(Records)
----
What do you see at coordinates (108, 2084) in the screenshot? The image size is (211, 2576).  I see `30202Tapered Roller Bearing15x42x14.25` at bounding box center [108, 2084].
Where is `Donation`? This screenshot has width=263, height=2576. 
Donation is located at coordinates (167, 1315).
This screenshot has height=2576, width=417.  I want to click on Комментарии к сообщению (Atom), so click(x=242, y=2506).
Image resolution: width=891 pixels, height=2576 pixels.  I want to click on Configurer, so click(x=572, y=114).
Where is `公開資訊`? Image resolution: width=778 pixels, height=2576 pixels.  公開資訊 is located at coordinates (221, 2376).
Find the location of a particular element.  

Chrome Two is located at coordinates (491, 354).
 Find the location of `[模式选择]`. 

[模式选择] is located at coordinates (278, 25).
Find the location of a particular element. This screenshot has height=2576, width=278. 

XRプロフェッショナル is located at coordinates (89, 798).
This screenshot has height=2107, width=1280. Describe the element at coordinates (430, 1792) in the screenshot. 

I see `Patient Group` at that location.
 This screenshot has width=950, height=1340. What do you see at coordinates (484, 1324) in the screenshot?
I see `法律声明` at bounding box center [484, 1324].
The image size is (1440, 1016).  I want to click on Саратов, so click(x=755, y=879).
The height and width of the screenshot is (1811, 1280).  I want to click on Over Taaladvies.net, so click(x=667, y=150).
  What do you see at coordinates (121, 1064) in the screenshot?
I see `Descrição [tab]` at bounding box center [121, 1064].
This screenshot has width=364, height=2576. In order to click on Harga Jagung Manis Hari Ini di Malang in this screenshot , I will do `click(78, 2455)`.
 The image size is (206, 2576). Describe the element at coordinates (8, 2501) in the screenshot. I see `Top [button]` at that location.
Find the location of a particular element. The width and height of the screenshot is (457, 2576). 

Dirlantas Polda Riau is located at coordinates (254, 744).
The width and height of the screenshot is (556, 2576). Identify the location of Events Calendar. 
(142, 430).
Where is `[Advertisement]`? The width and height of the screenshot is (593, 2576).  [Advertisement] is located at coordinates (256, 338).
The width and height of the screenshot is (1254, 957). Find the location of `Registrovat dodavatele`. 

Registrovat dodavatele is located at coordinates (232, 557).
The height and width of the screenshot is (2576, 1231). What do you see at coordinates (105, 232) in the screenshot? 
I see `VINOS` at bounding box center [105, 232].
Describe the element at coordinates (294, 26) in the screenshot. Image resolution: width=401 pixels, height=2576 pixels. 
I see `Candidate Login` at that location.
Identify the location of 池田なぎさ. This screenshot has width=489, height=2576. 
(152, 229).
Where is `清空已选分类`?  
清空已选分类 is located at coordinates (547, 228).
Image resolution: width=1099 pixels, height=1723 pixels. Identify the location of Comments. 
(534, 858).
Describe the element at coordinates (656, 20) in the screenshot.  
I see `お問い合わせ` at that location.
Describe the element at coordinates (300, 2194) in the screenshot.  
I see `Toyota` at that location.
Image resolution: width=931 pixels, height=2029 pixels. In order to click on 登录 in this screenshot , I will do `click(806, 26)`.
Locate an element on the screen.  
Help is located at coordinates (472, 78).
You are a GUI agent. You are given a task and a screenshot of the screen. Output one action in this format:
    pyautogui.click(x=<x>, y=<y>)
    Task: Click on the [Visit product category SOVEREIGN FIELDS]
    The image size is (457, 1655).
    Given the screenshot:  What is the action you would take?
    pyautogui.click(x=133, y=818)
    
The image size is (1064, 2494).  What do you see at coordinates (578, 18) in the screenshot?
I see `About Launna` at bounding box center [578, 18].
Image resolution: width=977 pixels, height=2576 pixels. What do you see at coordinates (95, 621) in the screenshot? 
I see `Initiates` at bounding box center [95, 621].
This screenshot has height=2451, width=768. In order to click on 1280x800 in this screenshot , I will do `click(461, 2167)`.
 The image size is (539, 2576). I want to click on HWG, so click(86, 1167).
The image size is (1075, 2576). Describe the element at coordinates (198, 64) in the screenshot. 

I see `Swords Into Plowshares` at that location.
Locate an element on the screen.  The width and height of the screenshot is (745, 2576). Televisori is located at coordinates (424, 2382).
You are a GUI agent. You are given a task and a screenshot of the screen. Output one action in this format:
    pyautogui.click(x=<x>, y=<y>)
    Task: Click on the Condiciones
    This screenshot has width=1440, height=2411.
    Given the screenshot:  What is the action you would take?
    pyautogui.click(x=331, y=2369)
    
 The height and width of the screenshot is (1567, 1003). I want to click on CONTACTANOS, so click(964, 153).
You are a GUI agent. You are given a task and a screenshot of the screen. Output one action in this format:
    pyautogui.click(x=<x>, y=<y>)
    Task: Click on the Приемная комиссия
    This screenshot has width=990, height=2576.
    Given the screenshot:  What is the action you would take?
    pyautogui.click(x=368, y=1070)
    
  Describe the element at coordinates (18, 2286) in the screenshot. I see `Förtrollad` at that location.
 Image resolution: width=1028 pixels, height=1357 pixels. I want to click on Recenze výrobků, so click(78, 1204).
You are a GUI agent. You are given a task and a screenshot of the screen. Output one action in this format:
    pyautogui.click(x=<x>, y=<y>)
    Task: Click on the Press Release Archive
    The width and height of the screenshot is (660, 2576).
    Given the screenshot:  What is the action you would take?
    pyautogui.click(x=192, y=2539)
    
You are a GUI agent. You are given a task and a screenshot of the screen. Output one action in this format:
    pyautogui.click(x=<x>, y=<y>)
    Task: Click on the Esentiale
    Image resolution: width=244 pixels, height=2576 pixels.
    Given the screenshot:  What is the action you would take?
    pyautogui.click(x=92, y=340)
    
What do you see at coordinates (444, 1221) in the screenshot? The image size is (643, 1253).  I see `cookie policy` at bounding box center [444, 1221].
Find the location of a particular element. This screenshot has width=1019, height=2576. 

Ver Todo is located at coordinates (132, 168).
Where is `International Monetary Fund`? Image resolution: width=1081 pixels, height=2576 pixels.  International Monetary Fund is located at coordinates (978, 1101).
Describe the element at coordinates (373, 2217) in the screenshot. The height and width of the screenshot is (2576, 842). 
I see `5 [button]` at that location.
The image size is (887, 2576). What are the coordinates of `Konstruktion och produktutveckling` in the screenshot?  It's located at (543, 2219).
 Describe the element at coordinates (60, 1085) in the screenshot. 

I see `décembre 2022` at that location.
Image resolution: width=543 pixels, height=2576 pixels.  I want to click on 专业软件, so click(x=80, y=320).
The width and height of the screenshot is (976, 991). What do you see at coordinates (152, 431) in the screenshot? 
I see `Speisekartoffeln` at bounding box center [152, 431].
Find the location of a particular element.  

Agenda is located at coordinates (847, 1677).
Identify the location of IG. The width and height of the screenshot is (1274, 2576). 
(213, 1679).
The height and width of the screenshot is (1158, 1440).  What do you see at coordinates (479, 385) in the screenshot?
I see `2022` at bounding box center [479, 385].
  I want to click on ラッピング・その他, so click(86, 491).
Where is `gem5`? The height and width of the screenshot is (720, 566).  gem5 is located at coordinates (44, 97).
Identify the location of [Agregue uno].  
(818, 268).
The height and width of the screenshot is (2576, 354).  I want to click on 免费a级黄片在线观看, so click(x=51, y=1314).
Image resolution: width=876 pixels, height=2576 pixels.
----
Express the records in the stretch from the line that contains "What do you see at coordinates (444, 1221)" through the line that contains "Ver Todo is" as a two-column CSV with the columns record and answer. Give one row per record, with each field quoted and its line breaks turned into spaces.

record,answer
"What do you see at coordinates (444, 1221) in the screenshot? The image size is (643, 1253).","I see `cookie policy` at bounding box center [444, 1221]."
"Find the location of a particular element. This screenshot has width=1019, height=2576.","Ver Todo is located at coordinates (132, 168)."